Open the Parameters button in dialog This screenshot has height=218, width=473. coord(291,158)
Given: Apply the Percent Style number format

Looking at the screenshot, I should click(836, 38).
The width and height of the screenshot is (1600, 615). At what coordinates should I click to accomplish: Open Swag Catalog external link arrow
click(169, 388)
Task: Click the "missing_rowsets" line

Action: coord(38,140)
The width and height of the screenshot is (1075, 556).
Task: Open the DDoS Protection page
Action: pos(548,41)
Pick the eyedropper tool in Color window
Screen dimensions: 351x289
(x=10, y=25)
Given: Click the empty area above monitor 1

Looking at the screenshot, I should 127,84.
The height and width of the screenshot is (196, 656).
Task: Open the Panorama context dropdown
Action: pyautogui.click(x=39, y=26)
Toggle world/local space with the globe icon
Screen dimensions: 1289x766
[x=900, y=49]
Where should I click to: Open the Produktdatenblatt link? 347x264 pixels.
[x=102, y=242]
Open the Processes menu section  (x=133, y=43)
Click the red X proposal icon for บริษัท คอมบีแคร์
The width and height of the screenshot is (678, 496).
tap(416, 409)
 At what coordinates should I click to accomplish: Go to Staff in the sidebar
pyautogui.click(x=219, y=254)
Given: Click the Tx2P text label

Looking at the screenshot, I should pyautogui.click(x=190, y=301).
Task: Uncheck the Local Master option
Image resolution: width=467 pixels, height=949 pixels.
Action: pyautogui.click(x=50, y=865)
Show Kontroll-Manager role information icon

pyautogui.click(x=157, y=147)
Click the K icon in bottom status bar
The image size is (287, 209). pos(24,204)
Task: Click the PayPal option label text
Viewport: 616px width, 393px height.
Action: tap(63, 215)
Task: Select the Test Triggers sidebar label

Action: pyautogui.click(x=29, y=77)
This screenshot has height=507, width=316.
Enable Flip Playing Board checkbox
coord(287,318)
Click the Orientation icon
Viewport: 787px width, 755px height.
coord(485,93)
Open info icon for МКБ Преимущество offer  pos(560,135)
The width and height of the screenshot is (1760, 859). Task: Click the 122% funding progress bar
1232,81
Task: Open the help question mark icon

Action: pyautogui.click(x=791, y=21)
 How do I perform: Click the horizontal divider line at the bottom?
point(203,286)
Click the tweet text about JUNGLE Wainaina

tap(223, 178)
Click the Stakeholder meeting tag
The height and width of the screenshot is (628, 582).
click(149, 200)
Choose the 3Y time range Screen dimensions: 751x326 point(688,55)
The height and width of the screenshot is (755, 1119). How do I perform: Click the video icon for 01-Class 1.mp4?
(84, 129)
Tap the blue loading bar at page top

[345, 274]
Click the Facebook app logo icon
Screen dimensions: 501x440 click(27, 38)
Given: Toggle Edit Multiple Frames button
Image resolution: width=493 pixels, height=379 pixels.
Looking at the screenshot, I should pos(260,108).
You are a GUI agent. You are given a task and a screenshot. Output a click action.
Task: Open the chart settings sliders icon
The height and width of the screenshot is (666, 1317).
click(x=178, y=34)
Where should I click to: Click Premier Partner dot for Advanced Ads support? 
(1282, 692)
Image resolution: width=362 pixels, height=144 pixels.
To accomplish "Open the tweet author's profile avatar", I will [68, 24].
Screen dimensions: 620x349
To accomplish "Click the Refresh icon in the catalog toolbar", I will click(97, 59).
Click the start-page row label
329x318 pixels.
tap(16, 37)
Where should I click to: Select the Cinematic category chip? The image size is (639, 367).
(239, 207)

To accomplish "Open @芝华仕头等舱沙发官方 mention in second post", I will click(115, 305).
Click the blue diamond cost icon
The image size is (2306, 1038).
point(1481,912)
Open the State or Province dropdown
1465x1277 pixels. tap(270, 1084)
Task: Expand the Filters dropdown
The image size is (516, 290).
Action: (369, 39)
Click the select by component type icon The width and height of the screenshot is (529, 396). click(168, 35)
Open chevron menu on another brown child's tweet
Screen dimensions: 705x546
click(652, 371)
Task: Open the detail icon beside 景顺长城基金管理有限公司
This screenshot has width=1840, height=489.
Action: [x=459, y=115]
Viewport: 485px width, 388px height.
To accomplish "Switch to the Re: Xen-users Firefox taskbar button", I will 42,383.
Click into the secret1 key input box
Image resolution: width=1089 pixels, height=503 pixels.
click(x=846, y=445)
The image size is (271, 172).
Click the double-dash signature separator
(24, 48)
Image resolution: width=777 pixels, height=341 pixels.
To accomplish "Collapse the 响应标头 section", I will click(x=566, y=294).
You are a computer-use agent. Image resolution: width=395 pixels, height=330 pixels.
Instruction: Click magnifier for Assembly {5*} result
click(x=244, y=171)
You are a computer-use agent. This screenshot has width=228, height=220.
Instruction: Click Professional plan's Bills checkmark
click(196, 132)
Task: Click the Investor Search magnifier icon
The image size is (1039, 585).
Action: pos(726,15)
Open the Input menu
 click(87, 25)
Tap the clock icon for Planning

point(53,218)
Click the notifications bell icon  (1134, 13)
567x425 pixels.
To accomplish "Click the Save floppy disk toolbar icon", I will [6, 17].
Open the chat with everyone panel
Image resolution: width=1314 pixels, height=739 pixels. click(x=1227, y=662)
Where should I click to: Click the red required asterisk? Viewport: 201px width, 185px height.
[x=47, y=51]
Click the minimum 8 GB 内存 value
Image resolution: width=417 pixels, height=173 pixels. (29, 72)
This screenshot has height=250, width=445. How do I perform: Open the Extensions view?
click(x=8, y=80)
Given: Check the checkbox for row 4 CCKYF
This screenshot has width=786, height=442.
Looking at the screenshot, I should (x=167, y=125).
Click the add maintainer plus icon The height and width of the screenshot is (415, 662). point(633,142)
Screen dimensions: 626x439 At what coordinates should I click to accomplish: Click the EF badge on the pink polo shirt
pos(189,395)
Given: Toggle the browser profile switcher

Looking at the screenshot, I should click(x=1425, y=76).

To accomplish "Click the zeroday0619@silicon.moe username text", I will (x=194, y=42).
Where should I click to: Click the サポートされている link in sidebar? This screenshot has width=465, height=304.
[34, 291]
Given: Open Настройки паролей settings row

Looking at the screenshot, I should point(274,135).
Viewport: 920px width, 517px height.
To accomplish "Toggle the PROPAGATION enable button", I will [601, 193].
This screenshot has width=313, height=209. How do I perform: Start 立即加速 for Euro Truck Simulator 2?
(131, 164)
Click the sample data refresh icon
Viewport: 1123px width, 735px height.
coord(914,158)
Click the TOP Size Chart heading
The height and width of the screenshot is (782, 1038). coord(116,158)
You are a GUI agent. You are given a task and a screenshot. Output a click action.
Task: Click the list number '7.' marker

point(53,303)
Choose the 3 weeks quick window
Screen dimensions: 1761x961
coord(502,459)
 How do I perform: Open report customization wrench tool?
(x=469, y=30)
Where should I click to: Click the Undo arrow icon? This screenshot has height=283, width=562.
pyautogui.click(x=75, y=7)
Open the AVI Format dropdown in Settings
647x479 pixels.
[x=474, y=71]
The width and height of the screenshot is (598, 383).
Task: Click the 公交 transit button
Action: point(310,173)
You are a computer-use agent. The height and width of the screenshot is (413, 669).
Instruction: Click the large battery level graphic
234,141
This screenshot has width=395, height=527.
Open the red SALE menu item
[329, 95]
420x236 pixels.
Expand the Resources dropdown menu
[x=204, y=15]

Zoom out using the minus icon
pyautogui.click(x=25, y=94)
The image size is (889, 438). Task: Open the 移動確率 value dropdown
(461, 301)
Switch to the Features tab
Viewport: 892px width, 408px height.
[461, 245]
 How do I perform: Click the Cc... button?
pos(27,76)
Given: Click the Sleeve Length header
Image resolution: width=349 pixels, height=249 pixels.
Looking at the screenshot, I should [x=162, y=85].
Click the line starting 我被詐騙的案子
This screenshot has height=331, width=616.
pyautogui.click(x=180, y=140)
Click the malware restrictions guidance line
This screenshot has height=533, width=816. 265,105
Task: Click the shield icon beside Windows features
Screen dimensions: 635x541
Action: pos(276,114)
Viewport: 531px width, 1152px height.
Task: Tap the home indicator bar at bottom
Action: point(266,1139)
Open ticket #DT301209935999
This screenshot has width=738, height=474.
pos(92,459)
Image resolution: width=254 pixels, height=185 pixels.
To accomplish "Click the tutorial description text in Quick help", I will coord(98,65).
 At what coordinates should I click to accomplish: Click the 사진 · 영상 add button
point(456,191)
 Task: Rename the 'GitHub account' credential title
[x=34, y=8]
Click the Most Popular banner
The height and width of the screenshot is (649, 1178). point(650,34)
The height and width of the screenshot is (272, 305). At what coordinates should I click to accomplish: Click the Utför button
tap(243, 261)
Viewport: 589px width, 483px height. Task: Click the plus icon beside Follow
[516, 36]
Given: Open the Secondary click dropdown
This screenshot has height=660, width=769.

##############################

Work item:
Write out exactly the lines above from the line with "Enable Flip Playing Board checkbox" through the line with "Given: Toggle Edit Multiple Frames button", both of them included, and leave out all other lines.

Task response:
Enable Flip Playing Board checkbox
coord(287,318)
Click the Orientation icon
Viewport: 787px width, 755px height.
coord(485,93)
Open info icon for МКБ Преимущество offer  pos(560,135)
The width and height of the screenshot is (1760, 859). Task: Click the 122% funding progress bar
1232,81
Task: Open the help question mark icon

Action: pyautogui.click(x=791, y=21)
 How do I perform: Click the horizontal divider line at the bottom?
point(203,286)
Click the tweet text about JUNGLE Wainaina

tap(223, 178)
Click the Stakeholder meeting tag
The height and width of the screenshot is (628, 582).
click(149, 200)
Choose the 3Y time range Screen dimensions: 751x326 point(688,55)
The height and width of the screenshot is (755, 1119). How do I perform: Click the video icon for 01-Class 1.mp4?
(84, 129)
Tap the blue loading bar at page top

[345, 274]
Click the Facebook app logo icon
Screen dimensions: 501x440 click(27, 38)
Given: Toggle Edit Multiple Frames button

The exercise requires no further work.